Better Made operates as a private corporation, which means it has no obligation to disclose financial results to the public. Publicly traded companies must file annual reports on Form 10-K and quarterly reports on Form 10-Q with the Securities and Exchange Commission. Better Made faces none of those requirements. Its revenue, profit margins, and debt levels remain internal information shared only with lenders and family shareholders.

That privacy gives the Cipriano family room to make long-term investments without pressure from outside shareholders demanding quarterly growth. When the company wants to upgrade equipment, expand a product line, or absorb a bad quarter, the family decides on its own timeline. There is no earnings call, no analyst consensus to miss, and no stock price to defend. For a regional snack company competing against PepsiCo’s Frito-Lay division, that kind of operational freedom is a real strategic advantage.

Products and Distribution

While Better Made is best known for its potato chips, the company produces a broader range of snack foods including popcorn, cheese puffs, pretzels, tortilla chips, and pork rinds. The potato chip lineup alone covers dozens of flavors, from the original and barbecue varieties that date back decades to newer options like white cheddar and sweet heat.

Distribution is concentrated in Michigan, where Better Made holds strong shelf presence in grocery stores, gas stations, and convenience shops. The company also ships to select states beyond Michigan, though it has never pursued the kind of national expansion that would require partnering with a major distributor or taking on outside capital. That deliberate regional focus is part of the brand’s identity: Better Made chips are a Michigan product, and the family has shown no interest in diluting that association.

Workforce and Labor Relations

Better Made employs roughly 250 workers at its Detroit facility, handling everything from potato processing to packaging and distribution. The workforce is represented by the International Brotherhood of Teamsters, which places the company under federal collective bargaining requirements. Under the National Labor Relations Act, Better Made must negotiate in good faith with the Teamsters over wages, benefits, and working conditions, though the law does not require either side to accept the other’s proposals.

Succession Planning for a Family-Owned Business

Keeping a company like Better Made in one family across multiple generations requires deliberate estate and ownership planning. When a family shareholder dies, their stake in the business becomes part of their taxable estate. For 2026, the federal estate tax exemption is $15 million per person, meaning estates valued below that threshold owe no federal estate tax. A married couple can shelter up to $30 million combined.

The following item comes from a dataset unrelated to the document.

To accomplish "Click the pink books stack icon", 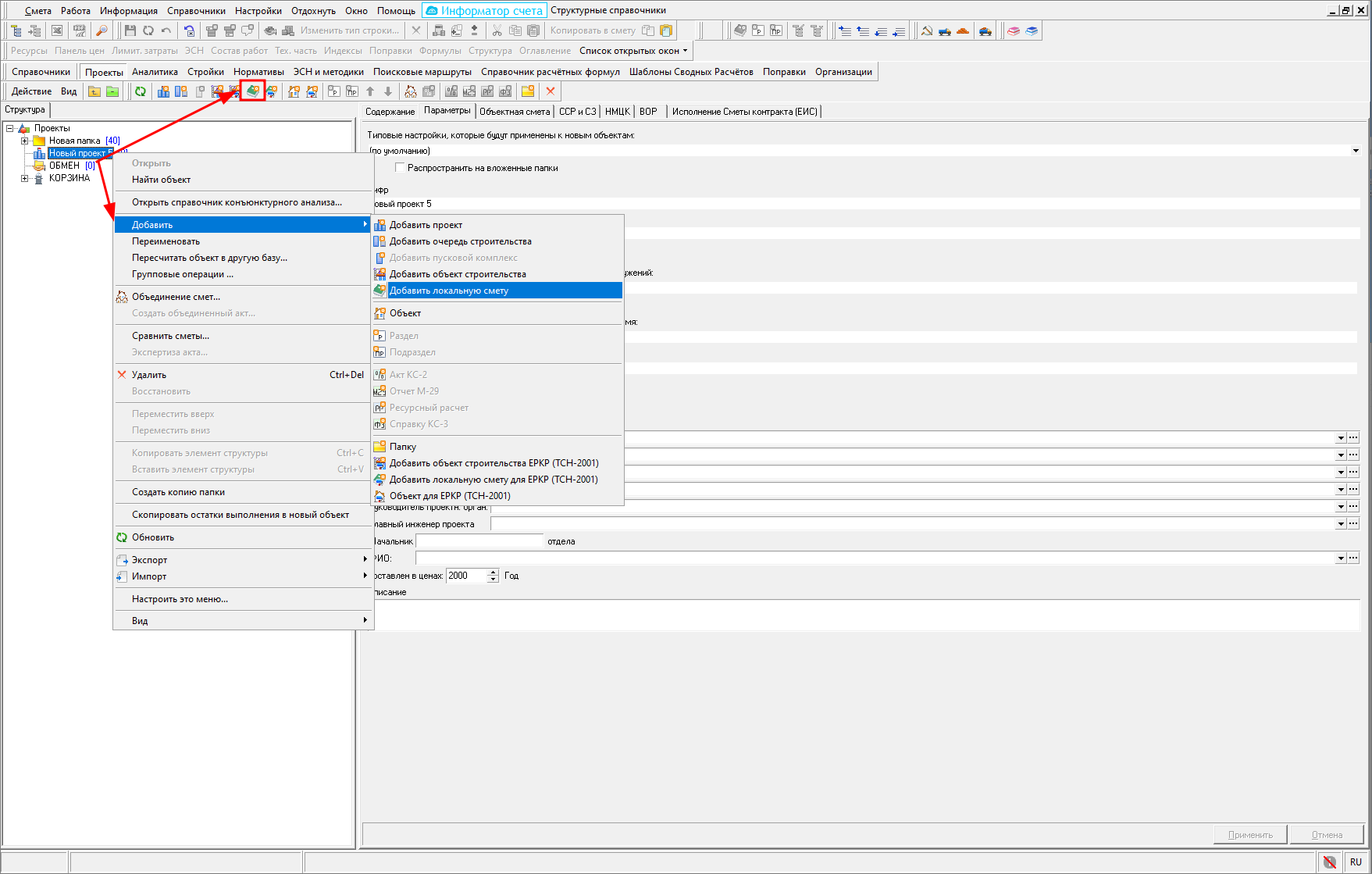I will [1014, 30].
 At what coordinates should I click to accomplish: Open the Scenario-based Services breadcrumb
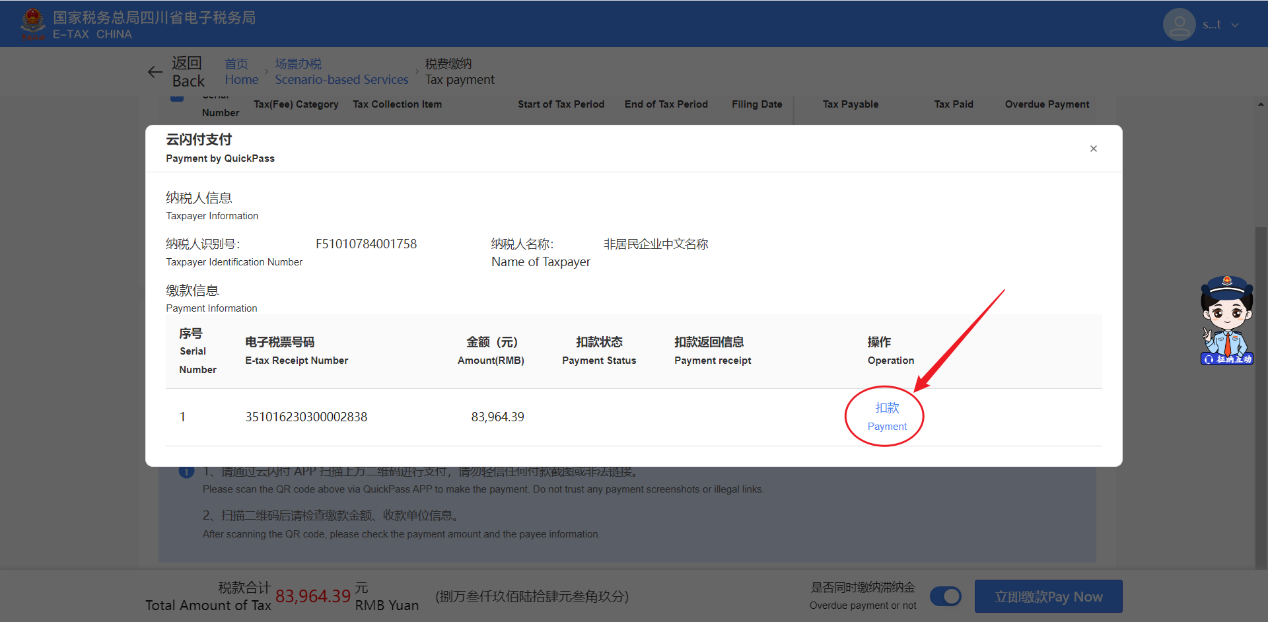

Family businesses that exceed these thresholds have a specific tool available under federal law. If a deceased owner’s stake in a closely held business represents more than 35 percent of their adjusted gross estate, the estate’s executor can elect to defer the portion of estate tax attributable to the business interest. The deferral allows up to five years of interest-only payments followed by ten annual installments, stretching the total payment period to roughly 14 years. This prevents the family from having to sell the business or liquidate assets immediately to cover a tax bill.

Closely held companies also commonly use shareholder agreements with right-of-first-refusal provisions, requiring any family member who wants to sell their shares to offer them to other family members before approaching outside buyers. These mechanisms, along with lock-up periods and tag-along rights, help prevent ownership from fragmenting or falling into the hands of competitors. For a company like Better Made, where the brand’s identity is inseparable from family control, those protections are not just legal formalities.